Digging deeper with financial engineering to counter risk

In my view, the international mining industry is at something of a watershed with focus on growth since 2006 changing over the last year to optimisation of existing investment. Prior to the financial crisis of 2008, growth was achieved mainly through mergers and acquisitions.

Valuations placed on the assets before the financial crisis were demonstrated to have been manifestly inflated. This is reflected in the massive impairment write-downs that started in 2009 and continue to the present.

Coinciding with this, the industry has seen some well-publicised changes at the chief-executive level of the major mining companies, with the new incumbents often bringing operational experience to the appointment.

The revised business strategy appears to be that of consolidation within existing operations. The major mining companies know they can do little about market demand, but they can enhance shareholder value by focusing on cost management (both operating and capital).

The key driver for many major base-metal operations is the transition from open pit to underground mining based on block and panel caving. Chilean copper mines are achieving higher underground production rates utilising new technologies and better knowledge of cave behaviour.

To ensure success, conventional engineering is blended with financial engineering to identify how timing is critical in optimising return on investment. Financial models of case studies undertaken at Imperial College demonstrated the effect of key technical variables associated with transition from open pit to underground mining.

These studies demonstrated how financial engineering can be used to offset risk associated with operational issues. An integral part of this study was the development of concepts that consider the impact on the original financial performance indicators, such as net present value, of unexpected delays in meeting production targets.
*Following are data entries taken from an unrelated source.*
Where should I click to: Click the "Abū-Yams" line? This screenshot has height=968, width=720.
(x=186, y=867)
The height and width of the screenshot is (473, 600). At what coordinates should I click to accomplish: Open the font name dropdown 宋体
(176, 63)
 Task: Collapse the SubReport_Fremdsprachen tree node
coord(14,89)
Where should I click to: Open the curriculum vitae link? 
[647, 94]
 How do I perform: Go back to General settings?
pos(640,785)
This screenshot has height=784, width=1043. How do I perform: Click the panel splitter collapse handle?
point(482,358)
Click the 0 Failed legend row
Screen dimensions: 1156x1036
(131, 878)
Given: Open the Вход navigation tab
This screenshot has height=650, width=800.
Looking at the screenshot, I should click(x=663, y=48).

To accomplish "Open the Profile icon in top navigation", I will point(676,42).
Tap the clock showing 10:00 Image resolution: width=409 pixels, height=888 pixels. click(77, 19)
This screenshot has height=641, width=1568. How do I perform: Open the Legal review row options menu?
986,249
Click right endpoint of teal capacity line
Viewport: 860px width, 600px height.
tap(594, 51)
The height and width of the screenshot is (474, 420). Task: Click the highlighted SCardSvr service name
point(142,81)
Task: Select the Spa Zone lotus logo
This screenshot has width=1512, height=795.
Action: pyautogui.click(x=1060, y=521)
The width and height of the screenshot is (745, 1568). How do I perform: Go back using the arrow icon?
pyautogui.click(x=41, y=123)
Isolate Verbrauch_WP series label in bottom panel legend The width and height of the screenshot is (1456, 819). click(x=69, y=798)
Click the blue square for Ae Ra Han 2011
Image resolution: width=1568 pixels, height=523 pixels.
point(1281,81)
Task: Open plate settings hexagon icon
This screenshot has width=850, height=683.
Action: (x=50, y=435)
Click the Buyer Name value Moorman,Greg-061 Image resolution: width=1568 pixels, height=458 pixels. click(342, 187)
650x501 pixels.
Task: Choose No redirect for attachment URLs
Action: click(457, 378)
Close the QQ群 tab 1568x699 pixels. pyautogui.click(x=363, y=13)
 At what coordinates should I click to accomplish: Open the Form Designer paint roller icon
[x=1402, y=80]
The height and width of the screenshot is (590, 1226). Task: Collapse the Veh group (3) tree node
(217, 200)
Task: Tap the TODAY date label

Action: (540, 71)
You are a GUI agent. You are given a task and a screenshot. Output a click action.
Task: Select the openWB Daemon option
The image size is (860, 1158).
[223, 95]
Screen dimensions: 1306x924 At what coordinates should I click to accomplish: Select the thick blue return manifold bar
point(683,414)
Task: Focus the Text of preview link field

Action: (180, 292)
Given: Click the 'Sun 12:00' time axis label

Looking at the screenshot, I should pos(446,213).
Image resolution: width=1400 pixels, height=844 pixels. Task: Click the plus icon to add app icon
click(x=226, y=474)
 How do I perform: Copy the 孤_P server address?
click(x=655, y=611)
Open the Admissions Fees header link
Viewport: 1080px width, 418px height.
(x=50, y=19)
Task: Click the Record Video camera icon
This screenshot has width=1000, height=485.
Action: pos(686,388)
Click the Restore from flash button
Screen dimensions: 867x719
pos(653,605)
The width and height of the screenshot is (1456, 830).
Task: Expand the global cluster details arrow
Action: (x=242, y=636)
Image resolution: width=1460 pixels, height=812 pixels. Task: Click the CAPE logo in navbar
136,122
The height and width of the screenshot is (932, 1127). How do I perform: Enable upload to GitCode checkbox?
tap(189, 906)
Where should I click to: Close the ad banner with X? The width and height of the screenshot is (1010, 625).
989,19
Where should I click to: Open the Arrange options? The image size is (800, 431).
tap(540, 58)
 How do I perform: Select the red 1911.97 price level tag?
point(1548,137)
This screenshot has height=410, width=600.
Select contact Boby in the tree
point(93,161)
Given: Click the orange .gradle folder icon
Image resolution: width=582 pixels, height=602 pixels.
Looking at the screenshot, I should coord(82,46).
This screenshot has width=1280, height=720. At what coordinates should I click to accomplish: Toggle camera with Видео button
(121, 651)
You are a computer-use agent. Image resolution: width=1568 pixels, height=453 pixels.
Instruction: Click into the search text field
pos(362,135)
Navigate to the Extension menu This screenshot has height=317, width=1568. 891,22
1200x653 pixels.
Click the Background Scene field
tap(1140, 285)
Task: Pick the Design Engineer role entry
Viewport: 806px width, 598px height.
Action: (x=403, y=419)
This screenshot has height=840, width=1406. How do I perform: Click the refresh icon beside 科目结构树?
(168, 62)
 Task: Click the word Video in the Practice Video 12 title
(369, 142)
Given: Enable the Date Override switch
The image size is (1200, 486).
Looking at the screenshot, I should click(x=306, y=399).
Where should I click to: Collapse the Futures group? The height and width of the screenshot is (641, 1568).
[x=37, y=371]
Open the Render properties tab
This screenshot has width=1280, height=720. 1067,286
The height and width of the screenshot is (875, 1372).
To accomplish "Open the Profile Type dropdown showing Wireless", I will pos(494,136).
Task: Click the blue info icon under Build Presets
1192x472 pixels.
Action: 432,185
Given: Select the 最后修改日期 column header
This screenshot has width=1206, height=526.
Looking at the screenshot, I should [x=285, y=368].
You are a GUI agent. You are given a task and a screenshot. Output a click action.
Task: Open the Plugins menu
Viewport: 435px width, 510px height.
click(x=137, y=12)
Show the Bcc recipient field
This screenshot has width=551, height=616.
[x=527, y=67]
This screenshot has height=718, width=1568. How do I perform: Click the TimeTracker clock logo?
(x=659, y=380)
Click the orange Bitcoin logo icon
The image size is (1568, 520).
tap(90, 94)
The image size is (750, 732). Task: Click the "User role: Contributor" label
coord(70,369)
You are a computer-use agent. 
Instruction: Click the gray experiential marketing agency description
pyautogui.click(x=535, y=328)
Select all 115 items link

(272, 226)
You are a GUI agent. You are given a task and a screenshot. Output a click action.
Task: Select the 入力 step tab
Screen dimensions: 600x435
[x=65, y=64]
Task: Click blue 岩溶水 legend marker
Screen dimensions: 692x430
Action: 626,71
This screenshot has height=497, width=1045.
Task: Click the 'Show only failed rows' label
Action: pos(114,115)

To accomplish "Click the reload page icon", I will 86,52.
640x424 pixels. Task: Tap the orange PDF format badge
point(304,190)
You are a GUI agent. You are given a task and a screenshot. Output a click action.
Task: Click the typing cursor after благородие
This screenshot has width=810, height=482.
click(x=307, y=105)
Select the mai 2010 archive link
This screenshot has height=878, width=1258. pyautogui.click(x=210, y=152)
Recent events in the South African mining industry have all the hallmarks of a major change in the political and commercial landscape. The concept of “cheap” labour-intensive mining was always an illusion. The Rustenburg-centred platinum mining industry, based on underground mining of the narrow Merensky and UG2 horizons, is going to have to mechanise, train up well-paid teams of skilled operators, provide decent family housing and reduce underground shift numbers by a significant factor.

The problem in the Rustenburg area is the narrow reefs that are just over a metre wide; if the stopes [excavated chambers] are going to be wide enough to handle even low-profile mining equipment, dilution will increase and head grades will drop. Reduction in operating costs per tonne needs to offset loss of head grade if the strategy is to succeed.

If mechanisation is implemented, this will have social implications as unskilled labour makes way for skilled operators. These operational changes will inevitably draw attention to the potential of the Platreef [in Limpopo, South Africa] with high-grade zones, which are at least ten metres wide and amenable to both open pit and mechanised low-cost underground room and pillar mining operations.

On the revenue side consumers will also have to start paying a lot more for platinum or find substitute metal to place in vehicle catalytic converters.

Gold mines are in a class of their own; high-grade deposits with metallurgically simple ores are normally good investments regardless of supply and demand considerations.

Value release for industrial minerals, such as iron ore, is completely dependent on infrastructure, including dedicated rail links and deep-water harbours. This will almost certainly require the involvement of international organisations, like the World Bank, for the development of projects such as the various West African iron ore deposits.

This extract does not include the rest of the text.